Inhibition of first-pass metabolism in cancer chemotherapy: Interaction of 6-mercaptopurine and allopurinol

Abstract

Earlier studies suggested that the dose of [the antineoplastic drug] 6-mercaptopurine (6-MP) can be reduced substantially when the drug is given with allopurinol. The effect of allopurinol on the kinetics of oral and i.v. 6-MP was studied. Studies, conducted initially in rhesus monkeys and subsequently in man with 6-MP doses of 100 mg/m2 and 75 mg/m2, demonstrated that allopurinol pretreatment resulted in a nearly 400% increase in peak plasma concentration of oral 6-MP in monkeys (from a mean of 0.54 .mu.M to a mean of 2.1 .mu.M) and a 500% increase in man (0.74 .mu.M to 3.7 .mu.M).

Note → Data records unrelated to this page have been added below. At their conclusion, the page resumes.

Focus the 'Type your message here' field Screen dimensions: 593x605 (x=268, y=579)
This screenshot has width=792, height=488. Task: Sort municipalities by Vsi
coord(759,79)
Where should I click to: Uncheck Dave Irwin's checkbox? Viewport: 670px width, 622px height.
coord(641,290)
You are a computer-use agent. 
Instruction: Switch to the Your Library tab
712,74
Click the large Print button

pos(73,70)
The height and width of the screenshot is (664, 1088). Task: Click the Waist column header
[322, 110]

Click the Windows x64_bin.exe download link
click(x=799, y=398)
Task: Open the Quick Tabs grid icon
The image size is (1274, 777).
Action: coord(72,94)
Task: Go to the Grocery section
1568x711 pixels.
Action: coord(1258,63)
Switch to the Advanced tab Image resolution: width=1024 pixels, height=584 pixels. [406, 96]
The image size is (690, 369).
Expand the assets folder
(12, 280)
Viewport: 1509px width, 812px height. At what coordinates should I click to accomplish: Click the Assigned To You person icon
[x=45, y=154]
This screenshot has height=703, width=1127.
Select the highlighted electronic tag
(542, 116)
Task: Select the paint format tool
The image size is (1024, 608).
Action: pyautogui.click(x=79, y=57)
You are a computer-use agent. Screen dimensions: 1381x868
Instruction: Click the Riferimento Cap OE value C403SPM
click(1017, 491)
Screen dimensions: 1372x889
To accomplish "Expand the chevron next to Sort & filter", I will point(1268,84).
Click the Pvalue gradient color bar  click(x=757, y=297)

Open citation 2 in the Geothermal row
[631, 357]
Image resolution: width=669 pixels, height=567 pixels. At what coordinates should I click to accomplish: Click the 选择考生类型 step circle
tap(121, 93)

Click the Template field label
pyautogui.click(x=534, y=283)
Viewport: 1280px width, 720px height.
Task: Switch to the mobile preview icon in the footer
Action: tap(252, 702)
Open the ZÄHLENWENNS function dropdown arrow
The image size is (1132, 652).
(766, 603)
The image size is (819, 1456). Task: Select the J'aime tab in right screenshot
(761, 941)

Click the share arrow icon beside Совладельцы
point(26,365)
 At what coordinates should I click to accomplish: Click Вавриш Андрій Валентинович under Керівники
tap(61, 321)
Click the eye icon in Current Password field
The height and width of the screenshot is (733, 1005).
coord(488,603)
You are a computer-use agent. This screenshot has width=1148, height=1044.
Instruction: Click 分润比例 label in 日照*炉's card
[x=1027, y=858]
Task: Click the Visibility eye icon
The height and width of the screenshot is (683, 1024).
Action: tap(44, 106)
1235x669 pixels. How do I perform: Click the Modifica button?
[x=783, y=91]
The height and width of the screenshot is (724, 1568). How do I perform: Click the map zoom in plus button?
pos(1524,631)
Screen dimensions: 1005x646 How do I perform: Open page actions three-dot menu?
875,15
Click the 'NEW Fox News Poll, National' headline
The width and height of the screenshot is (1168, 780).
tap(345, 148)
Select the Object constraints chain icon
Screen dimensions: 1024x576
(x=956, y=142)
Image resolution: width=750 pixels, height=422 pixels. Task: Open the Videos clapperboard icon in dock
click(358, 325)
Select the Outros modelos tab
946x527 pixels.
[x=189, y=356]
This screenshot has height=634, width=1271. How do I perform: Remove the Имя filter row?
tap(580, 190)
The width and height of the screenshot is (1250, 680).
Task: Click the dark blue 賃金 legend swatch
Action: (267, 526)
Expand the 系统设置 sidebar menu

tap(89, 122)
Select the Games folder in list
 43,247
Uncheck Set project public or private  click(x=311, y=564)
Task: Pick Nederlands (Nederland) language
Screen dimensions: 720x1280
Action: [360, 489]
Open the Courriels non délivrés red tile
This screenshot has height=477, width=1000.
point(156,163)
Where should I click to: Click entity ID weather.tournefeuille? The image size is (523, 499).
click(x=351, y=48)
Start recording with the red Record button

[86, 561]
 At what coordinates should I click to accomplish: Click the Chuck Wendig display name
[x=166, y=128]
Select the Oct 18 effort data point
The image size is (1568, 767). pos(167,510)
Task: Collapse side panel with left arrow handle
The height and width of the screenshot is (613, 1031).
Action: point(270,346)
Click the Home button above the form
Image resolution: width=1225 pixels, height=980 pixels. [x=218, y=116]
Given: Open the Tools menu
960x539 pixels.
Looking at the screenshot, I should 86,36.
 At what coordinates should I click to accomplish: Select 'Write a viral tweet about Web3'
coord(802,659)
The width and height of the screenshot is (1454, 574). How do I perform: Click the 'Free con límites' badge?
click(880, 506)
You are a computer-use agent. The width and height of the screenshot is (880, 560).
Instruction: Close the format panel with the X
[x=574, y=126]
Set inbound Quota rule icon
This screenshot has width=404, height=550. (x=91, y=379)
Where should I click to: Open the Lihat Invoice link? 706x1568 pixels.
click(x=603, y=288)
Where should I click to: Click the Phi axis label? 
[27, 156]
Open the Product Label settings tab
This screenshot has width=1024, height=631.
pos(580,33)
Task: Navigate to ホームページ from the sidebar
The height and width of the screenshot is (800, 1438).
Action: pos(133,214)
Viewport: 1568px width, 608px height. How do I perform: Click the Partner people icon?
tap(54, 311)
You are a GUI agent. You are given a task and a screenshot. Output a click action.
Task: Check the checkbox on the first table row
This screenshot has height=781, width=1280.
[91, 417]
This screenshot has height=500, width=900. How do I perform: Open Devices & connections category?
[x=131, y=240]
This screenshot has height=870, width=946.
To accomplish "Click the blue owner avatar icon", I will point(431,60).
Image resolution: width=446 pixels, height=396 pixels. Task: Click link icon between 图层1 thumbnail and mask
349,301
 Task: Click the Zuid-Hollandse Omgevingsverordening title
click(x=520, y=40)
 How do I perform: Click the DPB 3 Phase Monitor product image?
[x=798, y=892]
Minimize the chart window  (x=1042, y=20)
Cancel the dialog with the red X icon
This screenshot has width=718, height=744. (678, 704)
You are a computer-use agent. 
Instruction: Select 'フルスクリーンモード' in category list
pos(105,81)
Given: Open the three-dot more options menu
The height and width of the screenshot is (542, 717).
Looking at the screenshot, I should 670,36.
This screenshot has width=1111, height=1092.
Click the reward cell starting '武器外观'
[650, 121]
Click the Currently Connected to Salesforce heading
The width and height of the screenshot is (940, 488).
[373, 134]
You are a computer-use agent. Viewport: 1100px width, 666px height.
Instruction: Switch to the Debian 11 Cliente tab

Allopurinol pretreatment also led to a 300% increase in plasma AUC [area under concentration-time curve] in monkeys after oral 6-MP (from a mean of 121 .mu.M/min to a mean of 391 .mu.M/min) and a 500% increase in AUC in man (from a mean of 142 .mu.M/min to a mean of 716 .mu.M/min). In contrast, allopurinol pretreatment had no effect on the kinetics of i.v. 6-MP. This difference was due to inhibition of 1st-pass metabolism of oral 6-MP as the result of the action of allopurinol on liver or intestinal xanthine oxidase. Although dose reduction of oral 6-MP given in conjunction with allopurinol is appropriate, it apparently is not necessary when 6-MP is injected i.v.